Usually, to infect Android mobile devices, cybercriminals use a rather trivial routine—by employing social engineering methods, they force their victims to install some malicious application by themselves. However, this algorithm is not the only one virus makers have at their disposal—in particular, Doctor Web security researchers continue to register new cases when Android Trojans are already preinstalled on mobile devices as system applications to perform their malicious activities without user knowledge. Recently, a similar incident involving Android.Backdoor.114.origin has been registered by our specialists.

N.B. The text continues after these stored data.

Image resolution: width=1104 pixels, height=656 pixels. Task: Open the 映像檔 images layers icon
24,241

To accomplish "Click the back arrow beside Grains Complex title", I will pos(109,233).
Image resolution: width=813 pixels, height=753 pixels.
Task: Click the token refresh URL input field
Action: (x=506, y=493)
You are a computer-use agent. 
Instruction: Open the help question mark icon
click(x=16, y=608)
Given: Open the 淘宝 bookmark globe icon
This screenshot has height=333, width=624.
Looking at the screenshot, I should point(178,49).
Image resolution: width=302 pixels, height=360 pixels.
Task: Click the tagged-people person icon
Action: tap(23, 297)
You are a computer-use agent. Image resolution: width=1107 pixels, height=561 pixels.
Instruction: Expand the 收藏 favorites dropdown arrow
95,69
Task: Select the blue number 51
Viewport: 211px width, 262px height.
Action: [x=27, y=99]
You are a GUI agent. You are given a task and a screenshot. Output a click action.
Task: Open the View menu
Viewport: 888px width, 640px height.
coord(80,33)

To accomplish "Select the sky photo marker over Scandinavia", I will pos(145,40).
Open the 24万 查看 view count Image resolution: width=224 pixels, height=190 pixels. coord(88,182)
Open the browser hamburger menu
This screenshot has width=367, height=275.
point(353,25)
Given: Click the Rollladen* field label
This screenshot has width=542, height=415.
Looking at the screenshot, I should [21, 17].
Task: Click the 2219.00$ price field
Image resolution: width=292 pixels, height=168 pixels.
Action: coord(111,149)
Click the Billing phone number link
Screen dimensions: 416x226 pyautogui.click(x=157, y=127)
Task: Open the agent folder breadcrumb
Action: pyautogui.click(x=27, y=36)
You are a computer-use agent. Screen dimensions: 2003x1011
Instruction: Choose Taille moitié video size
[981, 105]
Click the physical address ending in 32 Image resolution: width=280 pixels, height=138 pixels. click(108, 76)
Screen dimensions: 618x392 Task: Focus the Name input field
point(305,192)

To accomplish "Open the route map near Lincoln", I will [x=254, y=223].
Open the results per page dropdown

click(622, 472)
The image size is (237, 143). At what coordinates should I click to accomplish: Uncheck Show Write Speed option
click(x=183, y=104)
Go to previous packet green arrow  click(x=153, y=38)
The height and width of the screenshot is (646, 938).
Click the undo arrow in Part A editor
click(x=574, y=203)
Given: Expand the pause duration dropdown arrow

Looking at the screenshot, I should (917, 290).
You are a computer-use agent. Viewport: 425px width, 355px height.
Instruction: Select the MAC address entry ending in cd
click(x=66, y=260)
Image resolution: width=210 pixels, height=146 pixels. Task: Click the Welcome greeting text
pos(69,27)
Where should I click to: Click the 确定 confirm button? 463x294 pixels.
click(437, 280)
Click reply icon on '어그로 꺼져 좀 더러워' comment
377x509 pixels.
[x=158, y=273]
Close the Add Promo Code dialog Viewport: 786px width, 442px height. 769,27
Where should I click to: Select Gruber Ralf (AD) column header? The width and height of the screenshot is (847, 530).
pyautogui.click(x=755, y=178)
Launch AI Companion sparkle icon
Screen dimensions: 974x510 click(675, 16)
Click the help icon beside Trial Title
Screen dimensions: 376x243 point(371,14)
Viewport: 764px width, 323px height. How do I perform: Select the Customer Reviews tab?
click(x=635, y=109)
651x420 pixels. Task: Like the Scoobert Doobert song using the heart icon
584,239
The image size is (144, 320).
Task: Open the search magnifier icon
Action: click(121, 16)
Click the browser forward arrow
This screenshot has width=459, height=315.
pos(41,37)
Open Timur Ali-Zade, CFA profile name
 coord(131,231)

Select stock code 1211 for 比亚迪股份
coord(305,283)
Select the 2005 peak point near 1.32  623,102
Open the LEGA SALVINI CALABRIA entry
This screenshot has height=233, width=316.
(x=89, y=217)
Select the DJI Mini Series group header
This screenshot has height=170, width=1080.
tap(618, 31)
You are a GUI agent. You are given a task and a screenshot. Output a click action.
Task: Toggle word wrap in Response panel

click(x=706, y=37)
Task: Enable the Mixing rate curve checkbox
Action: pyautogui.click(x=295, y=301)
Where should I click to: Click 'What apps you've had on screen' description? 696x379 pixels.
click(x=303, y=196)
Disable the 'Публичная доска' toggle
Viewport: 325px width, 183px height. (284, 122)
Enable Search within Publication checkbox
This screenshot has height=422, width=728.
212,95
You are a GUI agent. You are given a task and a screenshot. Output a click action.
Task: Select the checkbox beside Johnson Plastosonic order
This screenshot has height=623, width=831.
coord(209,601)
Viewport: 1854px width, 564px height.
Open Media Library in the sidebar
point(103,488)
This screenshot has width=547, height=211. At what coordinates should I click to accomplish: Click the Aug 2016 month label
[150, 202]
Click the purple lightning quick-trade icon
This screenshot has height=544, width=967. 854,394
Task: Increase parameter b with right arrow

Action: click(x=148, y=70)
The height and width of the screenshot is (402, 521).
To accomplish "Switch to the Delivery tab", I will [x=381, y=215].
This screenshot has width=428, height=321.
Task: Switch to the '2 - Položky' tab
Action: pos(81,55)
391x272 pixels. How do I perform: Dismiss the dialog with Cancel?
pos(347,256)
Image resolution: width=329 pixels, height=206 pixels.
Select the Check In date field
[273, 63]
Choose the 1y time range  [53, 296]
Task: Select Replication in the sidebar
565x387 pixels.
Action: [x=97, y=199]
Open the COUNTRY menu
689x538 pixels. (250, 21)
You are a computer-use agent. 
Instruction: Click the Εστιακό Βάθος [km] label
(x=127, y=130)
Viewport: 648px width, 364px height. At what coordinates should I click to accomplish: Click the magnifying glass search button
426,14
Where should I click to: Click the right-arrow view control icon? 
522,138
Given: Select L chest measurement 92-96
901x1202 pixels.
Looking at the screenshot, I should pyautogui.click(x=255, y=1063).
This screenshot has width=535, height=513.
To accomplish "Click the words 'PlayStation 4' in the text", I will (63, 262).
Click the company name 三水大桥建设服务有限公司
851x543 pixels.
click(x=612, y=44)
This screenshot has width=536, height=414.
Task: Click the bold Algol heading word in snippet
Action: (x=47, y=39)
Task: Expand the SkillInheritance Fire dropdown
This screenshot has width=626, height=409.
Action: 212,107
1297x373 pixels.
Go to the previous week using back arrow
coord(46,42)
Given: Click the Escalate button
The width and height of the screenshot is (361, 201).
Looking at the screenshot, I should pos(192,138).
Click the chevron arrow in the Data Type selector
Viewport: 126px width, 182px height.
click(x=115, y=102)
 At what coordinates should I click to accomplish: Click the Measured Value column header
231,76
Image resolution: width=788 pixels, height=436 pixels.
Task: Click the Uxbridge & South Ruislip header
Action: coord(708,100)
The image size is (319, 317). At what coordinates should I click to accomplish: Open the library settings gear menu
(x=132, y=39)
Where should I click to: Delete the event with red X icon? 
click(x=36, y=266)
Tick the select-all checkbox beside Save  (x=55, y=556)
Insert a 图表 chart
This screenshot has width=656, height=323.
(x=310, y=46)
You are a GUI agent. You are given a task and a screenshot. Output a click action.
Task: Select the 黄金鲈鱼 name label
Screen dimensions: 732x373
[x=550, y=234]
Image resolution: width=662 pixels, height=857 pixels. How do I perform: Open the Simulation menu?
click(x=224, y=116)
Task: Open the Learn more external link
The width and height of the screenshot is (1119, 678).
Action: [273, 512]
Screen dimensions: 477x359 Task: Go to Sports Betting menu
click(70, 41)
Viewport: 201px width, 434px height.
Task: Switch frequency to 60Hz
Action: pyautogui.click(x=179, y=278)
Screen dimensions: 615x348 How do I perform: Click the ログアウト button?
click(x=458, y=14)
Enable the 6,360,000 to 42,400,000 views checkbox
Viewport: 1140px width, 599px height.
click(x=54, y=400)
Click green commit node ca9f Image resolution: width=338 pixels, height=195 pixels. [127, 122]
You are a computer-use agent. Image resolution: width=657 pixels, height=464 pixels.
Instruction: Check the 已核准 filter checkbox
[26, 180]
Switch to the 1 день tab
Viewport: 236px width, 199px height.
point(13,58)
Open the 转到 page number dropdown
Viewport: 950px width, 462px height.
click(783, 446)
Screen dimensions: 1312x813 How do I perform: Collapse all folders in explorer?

Android.Backdoor.114.origin has been known to Doctor Web analysts for quite some time—it was more than a year ago that this Trojan came into the light for the first time. Since then, the malware continues to present a great threat to Android users, mostly because it gets incorporated directly into mobile device firmware. As a result, it becomes almost impossible to remove the Trojan using ordinary tools. To be able to get rid of the malware, the user needs to acquire root privileges, which can be hard (or even dangerous) to accomplish. Another way is to reinstall the operating system. However, this may lead to permanent loss of all data whose backup copies has not been created.

In the middle of September, Doctor Web security researchers witnessed a new infection incident involving Android.Backdoor.114.origin. This time, owners of Oysters T104 HVi 3G were the ones who fell victim to malicious activities of the backdoor—on their devices, the malware hides in the preinstalled GoogleQuickSearchBox.apk application. Although the manufacturer has been already notified about this issue, to this day, the official firmware version available for download has not undergone any changes and still contains the backdoor.

Android.Backdoor.114.origin gathers and sends the command and control server information about the infected device. Depending on the modification, it can send cybercriminals the following data:

• Infected device's unique identifier
• MAC address of the Bluetooth adapter
• Infected device's type (smartphone or tablet)
• Parameters from the configuration file
• MAC address
• IMSI
• Malicious application version
• OS version
• API version of the device
• Network connection type
• Application package name
• Country ID
• Screen resolution
• Device manufacturer
• Model name
• Occupied SD card space
• Available SD card space
• Occupied internal memory space
• Available internal memory space
• List of applications installed in the system folder
• List of applications installed by the user

However, the main purpose of Android.Backdoor.114.origin is to stealthily download, install, and remove applications upon a command from the command and control server. Moreover, the Trojan can activate the disabled option to install applications from unreliable sources. Thus, even if the user follows recommended security rules, the backdoor can modify appropriate settings to install various adware, unwanted, and dangerous applications.

Doctor Web security researchers advise Android users to perform periodic anti-virus scans of their devices for known malicious programs. If a Trojan or any other malicious program is detected in the firmware, it is recommended to contact the device manufacturer in order to get an updated operating system image, because, in most cases, it is impossible to remove such malware using built-in tools (including anti-virus software).